Golden Cove Microarchitecture (P-Core) Examined

Section by Andrei Frumusanu

Within Alder Lake and Sapphire Rapids, we find Intel’s brand-new performance core (P-Core) microarchitecture, called Golden Cove. The new microarchitecture and core design follows the Willow Cove core in Tiger Lake, the Sunny Cove core in Ice Lake, and the derivative Cypress Cove core in Rocket Lake.

Although the new design is a follow-up over the last few years of core microarchitectures, Intel sees the Golden Gove as a major step-function update, with massive revamps of the fundamental building blocks of the CPU, going as far as calling it as allowing performance for the next decade of compute, meaning Intel is seemingly planning on using it as the basis for the evolution of cores for at least a few years.

The last time we had seen major upgrades to Intel’s core front-end was in Ice Lake's Sunny Cove, making notable increases in the microarchitecture’s out-of-order execution capabilities and depth, while Willow Cove and Cypress Cove were more iterative designs focusing on the memory subsystem.

Golden Cove, in comparison, makes gigantic changes to the microarchitecture’s front-end – in fact, Intel states that this is the largest microarchitectural upgrade in the core family in a decade, mirroring similar changes in magnitude to what Skylake had done many years ago.
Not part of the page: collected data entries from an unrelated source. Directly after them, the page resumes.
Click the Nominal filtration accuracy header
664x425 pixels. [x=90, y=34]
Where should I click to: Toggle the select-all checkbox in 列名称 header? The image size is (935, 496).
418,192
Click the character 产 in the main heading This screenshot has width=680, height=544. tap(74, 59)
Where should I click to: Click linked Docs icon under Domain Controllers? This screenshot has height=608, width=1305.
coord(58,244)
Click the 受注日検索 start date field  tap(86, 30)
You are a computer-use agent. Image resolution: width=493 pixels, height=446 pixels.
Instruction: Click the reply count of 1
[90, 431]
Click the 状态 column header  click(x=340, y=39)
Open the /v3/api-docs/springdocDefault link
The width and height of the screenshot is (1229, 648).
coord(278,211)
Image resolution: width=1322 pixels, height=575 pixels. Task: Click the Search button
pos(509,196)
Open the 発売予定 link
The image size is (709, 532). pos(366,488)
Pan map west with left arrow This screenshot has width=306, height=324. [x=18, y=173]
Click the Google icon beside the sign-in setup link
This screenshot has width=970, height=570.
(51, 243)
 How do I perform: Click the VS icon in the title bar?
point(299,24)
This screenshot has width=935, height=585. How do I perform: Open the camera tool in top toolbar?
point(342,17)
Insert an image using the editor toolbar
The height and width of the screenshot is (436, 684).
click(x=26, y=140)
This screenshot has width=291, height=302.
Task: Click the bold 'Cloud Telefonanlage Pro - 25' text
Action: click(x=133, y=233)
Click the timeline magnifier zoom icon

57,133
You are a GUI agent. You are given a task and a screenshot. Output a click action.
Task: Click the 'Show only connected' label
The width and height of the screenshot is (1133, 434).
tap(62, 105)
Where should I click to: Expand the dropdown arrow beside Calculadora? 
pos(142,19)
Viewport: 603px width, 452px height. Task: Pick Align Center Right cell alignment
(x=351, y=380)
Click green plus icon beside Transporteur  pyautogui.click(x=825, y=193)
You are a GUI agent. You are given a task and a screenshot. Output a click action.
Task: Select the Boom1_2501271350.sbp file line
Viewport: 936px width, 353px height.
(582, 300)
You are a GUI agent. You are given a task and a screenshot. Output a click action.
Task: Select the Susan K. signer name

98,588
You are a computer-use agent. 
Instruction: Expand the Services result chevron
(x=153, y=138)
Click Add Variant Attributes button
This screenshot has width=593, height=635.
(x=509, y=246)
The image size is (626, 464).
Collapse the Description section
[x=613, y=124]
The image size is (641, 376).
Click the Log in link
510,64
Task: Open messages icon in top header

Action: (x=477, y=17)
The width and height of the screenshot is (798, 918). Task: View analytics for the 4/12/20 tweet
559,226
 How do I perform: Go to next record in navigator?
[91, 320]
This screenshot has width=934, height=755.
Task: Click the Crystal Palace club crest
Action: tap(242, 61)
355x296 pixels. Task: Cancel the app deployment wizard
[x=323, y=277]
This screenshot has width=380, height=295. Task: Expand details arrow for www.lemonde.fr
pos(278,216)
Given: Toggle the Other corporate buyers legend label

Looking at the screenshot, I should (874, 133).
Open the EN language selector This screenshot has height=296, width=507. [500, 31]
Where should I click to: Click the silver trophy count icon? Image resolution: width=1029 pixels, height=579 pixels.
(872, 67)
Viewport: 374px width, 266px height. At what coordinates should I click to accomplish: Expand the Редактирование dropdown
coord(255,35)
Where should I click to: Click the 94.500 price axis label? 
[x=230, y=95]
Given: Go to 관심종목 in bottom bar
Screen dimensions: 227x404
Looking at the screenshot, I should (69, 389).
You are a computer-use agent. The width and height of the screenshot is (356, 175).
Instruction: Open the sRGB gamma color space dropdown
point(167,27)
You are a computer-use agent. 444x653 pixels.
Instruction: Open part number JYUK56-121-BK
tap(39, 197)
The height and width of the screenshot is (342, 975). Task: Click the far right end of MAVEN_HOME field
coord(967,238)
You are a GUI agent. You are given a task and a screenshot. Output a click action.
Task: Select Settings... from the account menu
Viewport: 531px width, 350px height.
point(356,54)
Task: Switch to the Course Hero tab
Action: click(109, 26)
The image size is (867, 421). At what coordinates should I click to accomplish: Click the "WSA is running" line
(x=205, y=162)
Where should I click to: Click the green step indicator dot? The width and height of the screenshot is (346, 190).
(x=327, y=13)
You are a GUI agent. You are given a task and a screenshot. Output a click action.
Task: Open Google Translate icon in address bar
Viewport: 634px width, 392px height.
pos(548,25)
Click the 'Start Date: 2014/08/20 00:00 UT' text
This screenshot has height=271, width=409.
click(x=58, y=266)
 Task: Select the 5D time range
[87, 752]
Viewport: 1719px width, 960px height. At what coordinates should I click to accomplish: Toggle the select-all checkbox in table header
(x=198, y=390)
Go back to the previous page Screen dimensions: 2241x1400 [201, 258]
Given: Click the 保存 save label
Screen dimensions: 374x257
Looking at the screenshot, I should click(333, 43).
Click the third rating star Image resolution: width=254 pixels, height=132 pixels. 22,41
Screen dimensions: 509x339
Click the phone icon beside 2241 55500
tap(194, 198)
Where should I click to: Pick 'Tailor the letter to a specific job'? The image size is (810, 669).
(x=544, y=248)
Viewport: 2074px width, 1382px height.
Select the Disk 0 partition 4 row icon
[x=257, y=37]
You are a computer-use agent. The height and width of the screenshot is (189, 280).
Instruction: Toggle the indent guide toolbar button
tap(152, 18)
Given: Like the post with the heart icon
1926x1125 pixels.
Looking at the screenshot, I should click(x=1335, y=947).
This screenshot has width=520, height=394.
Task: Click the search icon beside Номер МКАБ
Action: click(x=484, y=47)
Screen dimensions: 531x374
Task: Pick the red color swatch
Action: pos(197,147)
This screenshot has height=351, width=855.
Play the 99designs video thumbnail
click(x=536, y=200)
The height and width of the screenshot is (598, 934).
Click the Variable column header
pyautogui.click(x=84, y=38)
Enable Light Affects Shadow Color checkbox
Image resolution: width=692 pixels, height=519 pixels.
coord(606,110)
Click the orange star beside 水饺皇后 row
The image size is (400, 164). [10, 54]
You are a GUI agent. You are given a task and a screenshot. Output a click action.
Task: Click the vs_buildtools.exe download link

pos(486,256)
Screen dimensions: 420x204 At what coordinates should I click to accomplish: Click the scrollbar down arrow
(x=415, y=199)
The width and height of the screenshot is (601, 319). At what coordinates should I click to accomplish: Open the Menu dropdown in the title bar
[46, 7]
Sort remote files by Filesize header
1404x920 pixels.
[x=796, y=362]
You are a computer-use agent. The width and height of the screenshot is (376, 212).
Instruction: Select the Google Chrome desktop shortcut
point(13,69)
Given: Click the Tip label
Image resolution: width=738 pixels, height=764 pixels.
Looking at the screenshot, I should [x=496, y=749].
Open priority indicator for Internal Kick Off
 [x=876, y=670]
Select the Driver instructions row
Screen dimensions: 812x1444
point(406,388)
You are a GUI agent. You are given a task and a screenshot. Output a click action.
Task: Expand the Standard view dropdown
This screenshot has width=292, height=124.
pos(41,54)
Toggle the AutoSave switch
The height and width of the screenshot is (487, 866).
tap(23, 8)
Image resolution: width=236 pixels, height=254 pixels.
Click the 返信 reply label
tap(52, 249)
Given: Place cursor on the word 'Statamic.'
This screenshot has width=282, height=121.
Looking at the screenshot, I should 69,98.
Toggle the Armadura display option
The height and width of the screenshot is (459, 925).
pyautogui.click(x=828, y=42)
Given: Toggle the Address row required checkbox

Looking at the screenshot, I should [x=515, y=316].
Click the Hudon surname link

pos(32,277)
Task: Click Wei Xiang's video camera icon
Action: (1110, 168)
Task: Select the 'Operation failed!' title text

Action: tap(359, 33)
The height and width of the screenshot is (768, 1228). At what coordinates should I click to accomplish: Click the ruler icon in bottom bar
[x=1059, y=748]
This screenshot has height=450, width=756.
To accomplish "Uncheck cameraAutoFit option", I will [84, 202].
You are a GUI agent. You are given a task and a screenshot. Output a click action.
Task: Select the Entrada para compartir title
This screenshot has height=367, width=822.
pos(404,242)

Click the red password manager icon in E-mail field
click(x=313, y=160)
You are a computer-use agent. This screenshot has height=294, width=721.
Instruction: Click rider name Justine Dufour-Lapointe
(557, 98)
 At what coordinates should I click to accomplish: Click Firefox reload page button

Starting off with the directly most obvious change: Intel is moving from being a 4-wide decode machine to being a 6-wide microarchitecture, a first amongst x86 designs, and a major design focus point. Over the last few years there had been a discussion point about decoder widths and the nature of x86’s variable length instruction set, making it difficult to design decoders that would go wider, compared to say a fixed instruction set ISA like Arm’s, where adding decoders is relatively easier to do. Notably last year AMD’s Mike Clarke had noted while it’s not a fundamental limitation, going for decoders larger than 4 instructions can create practical drawbacks, as the added complexity, and most importantly, added pipeline stages. For Golden Cove, Intel has decided to push forward with these changes, and a compromise that had to be made is that the design now adds an additional stage to the mispredict penalty of the microarchitecture, so the best-case would go up from 16 cycles to 17 cycles. We asked if there was still a kind of special-case decoder layout as in previous generations (such as the 1 complex + 3 simple decoder setup), however the company wouldn’t dwell deeper into the details at this point in time. To feed the decoder, the fetch bandwidth going into it has been doubled from 16 bytes per cycle to 32 bytes per cycle.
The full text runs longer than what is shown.